**TO-DO LIST**
1. List every numerical quantity given in the statement of the sphere charge problem below, with its unit.
2. In the sphere charge problem below, which two quantities does the first step multiply to get the total charge on the sphere?
3. Extend the solution to the sphere charge problem below, starting after its last line.

**PAGE**
::::::::::

Question

A sphere has a surface area of $$0.42 \mathrm{~m}^{2}$$ and a uniform surface charge density of $$+7.1 \mu \mathrm{C} / \mathrm{m}^{2}$$. A $$-6.6-\mu \mathrm{C}$$ point charge is $$0.68 \mathrm{~m}$$ from the center of the sphere. What is the magnitude of the force between the sphere and the charge?

Answer

**step1 Calculate the total charge on the sphere**

To find the total charge on the sphere, we multiply its surface charge density by its surface area. This gives us the total amount of charge distributed over the sphere's surface.

$$Q_{\text{sphere}} = \text{Surface Charge Density} \times \text{Surface Area}$$

Given: Surface area = $$0.42 \mathrm{~m}^{2}$$, Surface charge density = $$+7.1 \mu \mathrm{C} / \mathrm{m}^{2}$$.

::::::::::

**SUPPLIED RECORDS**
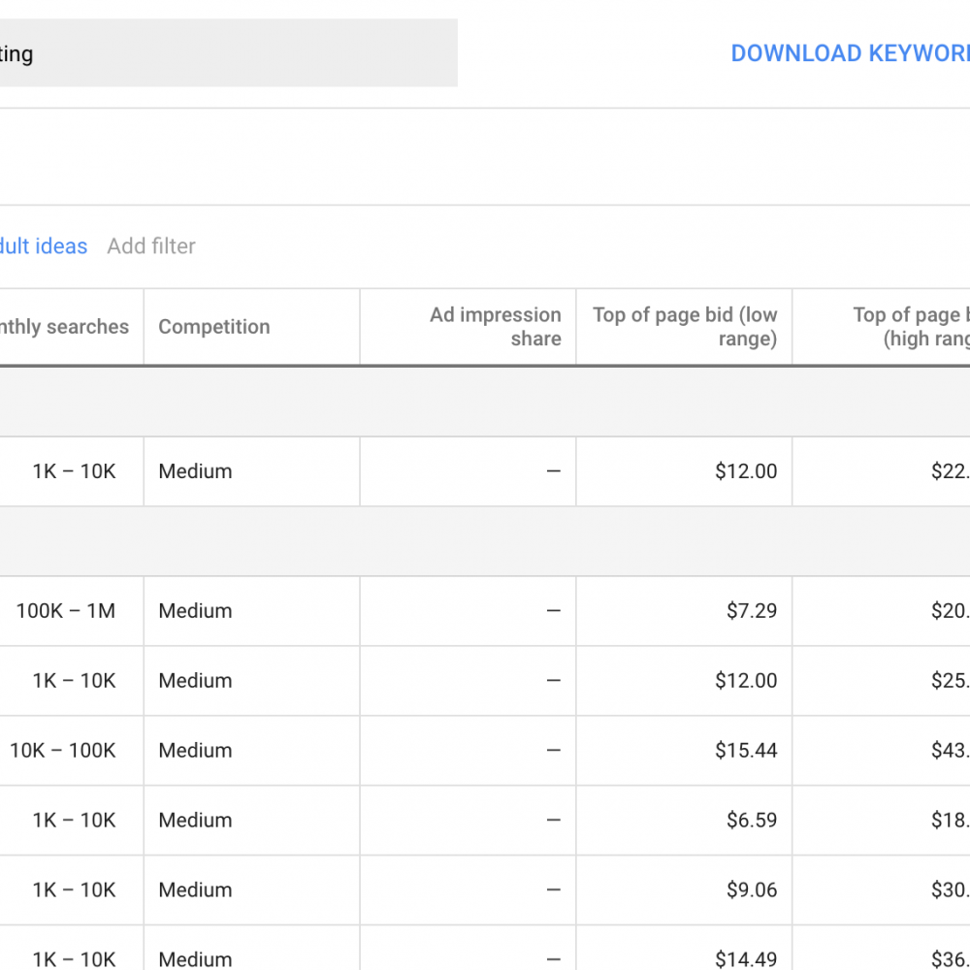Click the DOWNLOAD KEYWORD link
The image size is (970, 970).
tap(850, 53)
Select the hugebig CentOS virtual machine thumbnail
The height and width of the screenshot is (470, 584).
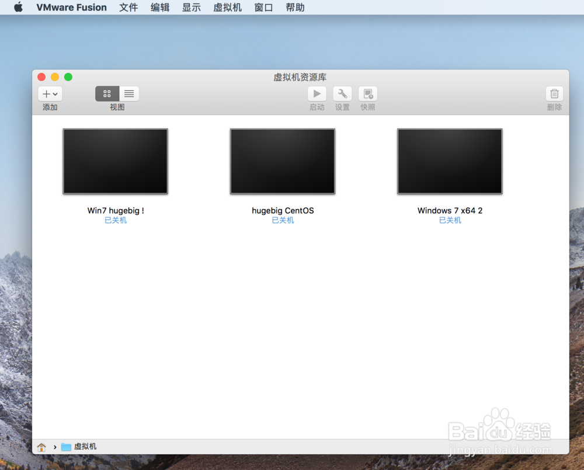pyautogui.click(x=283, y=161)
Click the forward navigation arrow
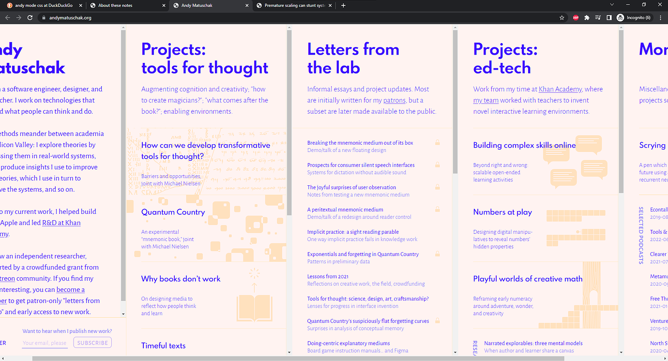The height and width of the screenshot is (361, 668). pos(18,17)

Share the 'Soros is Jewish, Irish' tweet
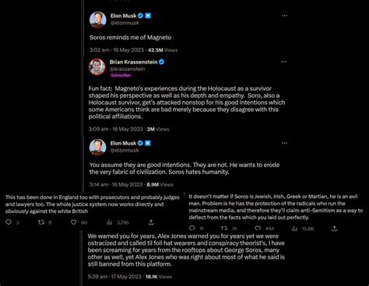335,228
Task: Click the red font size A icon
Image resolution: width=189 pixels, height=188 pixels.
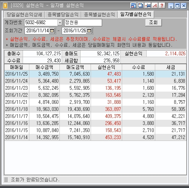Action: click(155, 6)
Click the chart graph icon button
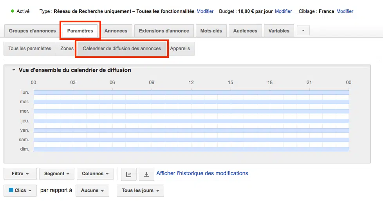 click(128, 174)
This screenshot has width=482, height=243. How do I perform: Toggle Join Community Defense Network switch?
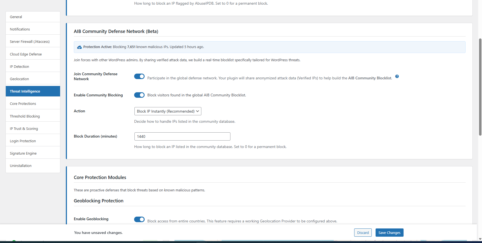pyautogui.click(x=139, y=76)
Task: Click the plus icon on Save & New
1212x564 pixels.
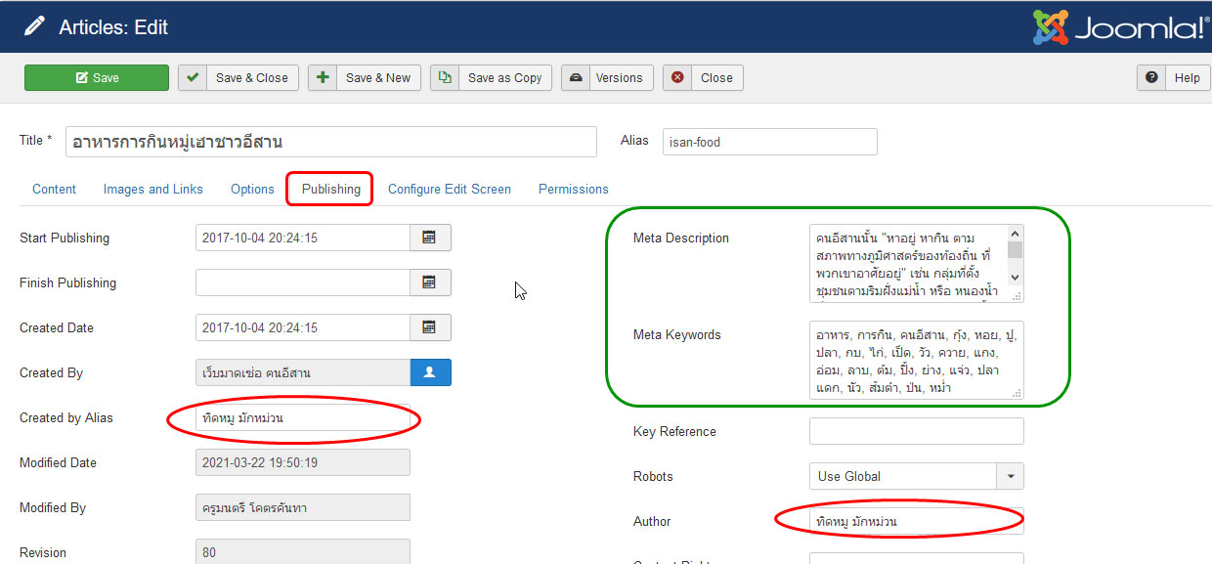Action: (323, 77)
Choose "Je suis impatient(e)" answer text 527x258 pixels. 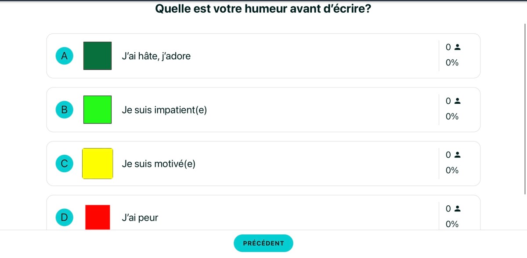click(x=164, y=110)
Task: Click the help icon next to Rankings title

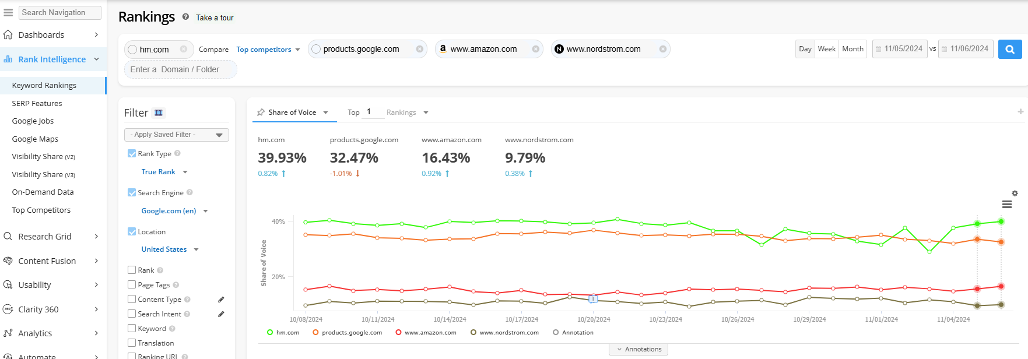Action: pos(185,17)
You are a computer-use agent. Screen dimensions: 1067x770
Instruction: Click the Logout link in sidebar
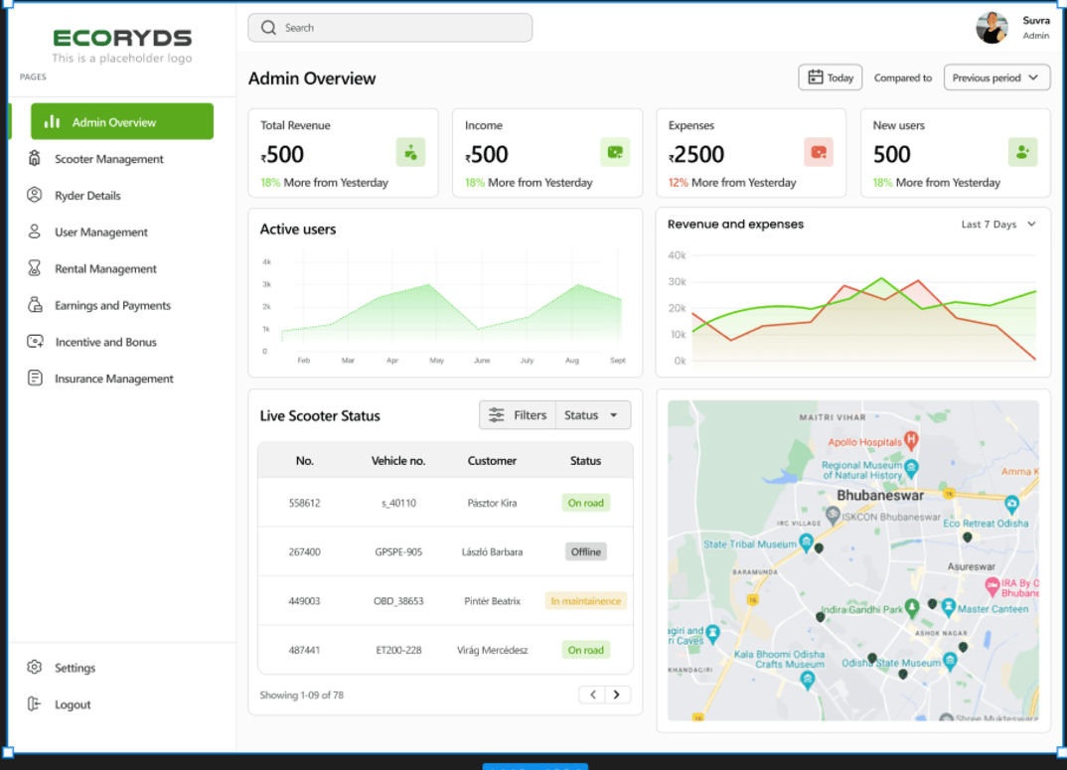pyautogui.click(x=73, y=704)
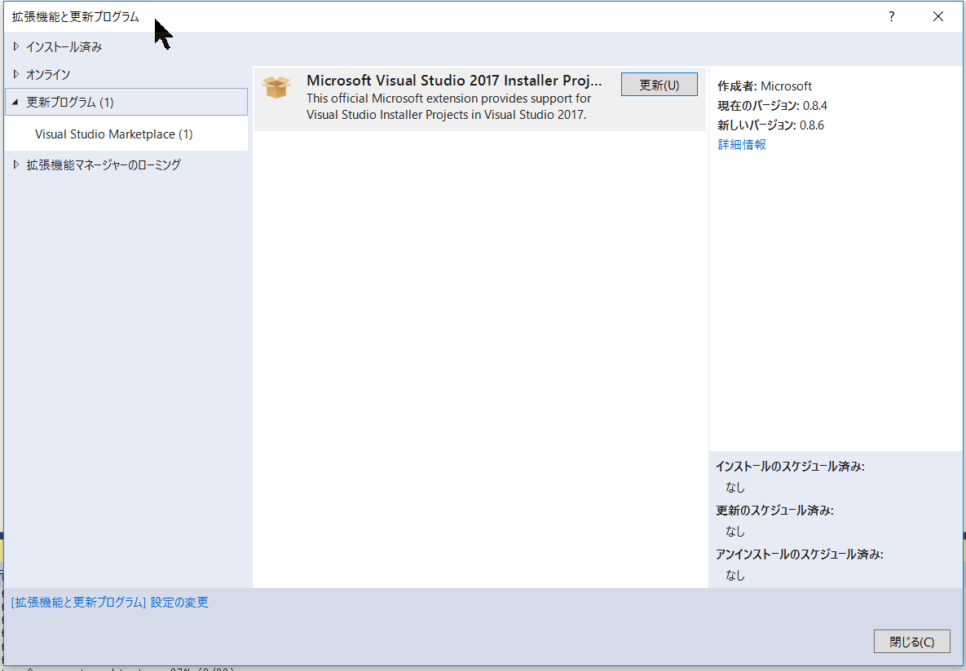The height and width of the screenshot is (671, 966).
Task: Click the 閉じる(C) button
Action: tap(911, 641)
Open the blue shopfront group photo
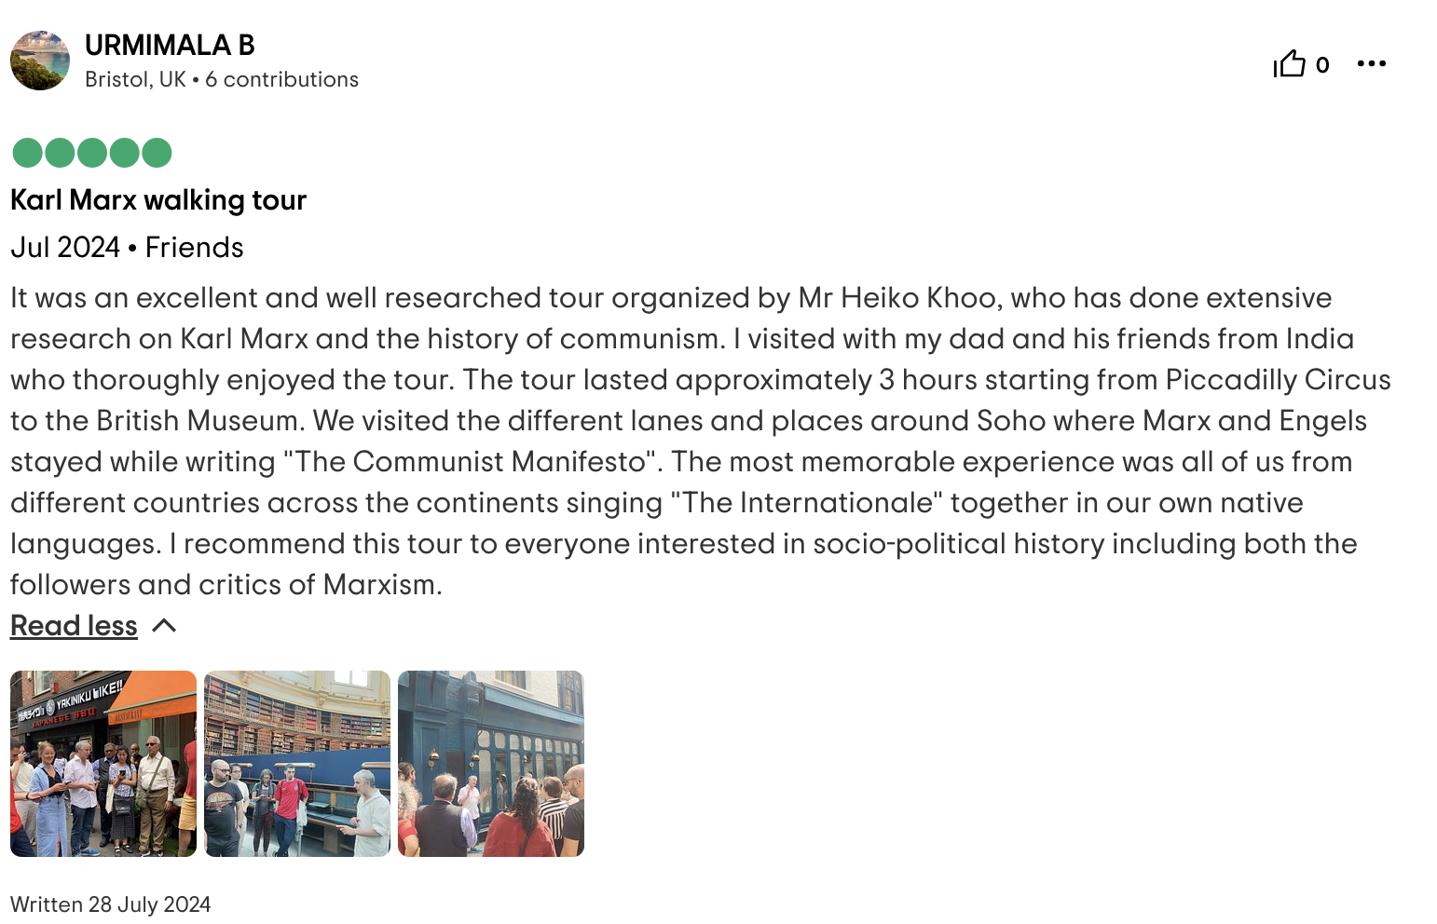Image resolution: width=1437 pixels, height=924 pixels. (x=491, y=764)
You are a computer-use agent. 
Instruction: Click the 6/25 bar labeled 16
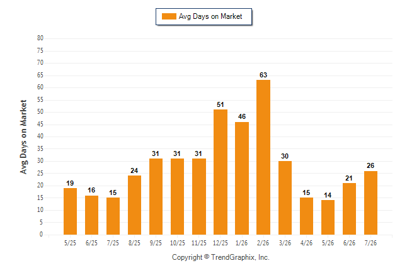pyautogui.click(x=91, y=215)
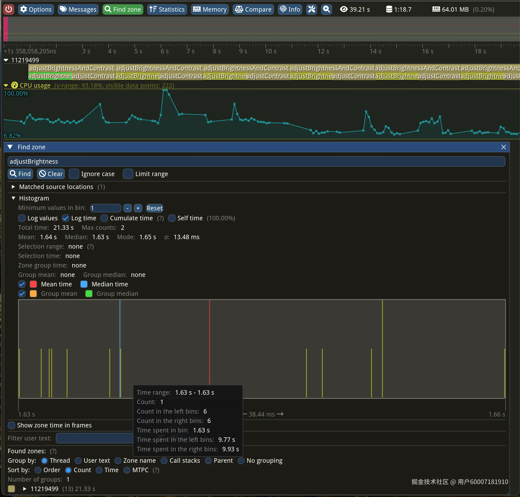Click the red Mean time color swatch

point(33,284)
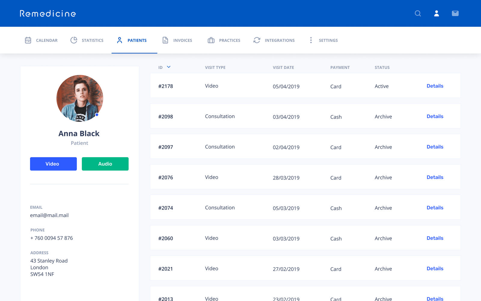The width and height of the screenshot is (481, 301).
Task: Click the Remedicine logo
Action: click(48, 14)
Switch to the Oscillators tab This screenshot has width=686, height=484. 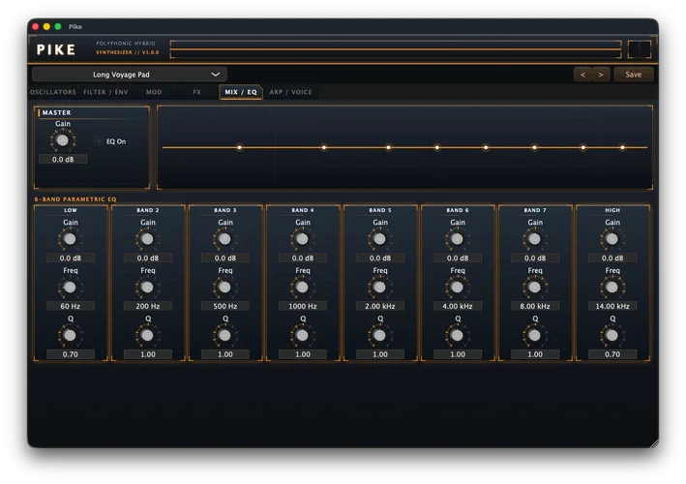click(53, 92)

::::::::::

**EXERCISE RESPONSES**
1.
0.42 m² (surface area of the sphere)
+7.1 μC/m² (surface charge density)
−6.6 μC (point charge)
0.68 m (distance of the point charge from the center of the sphere)

2. The surface charge density and the surface area.

3.
$$Q_{\text{sphere}} = 7.1 \mu \mathrm{C} / \mathrm{m}^{2} \times 0.42 \mathrm{~m}^{2}$$

$$Q_{\text{sphere}} = 2.982 \mu \mathrm{C}$$

**step2 Convert all charges to Coulombs**

For calculations using Coulomb's Law, charges must be expressed in Coulombs (C). We convert microcoulombs ($$\mu \mathrm{C}$$) to Coulombs by multiplying by $$10^{-6}$$.

$$1 \mu \mathrm{C} = 10^{-6} \mathrm{C}$$

The total charge on the sphere is $$2.982 \mu \mathrm{C}$$.

$$q_1 = 2.982 \times 10^{-6} \mathrm{C}$$

The point charge is $$-6.6 \mu \mathrm{C}$$.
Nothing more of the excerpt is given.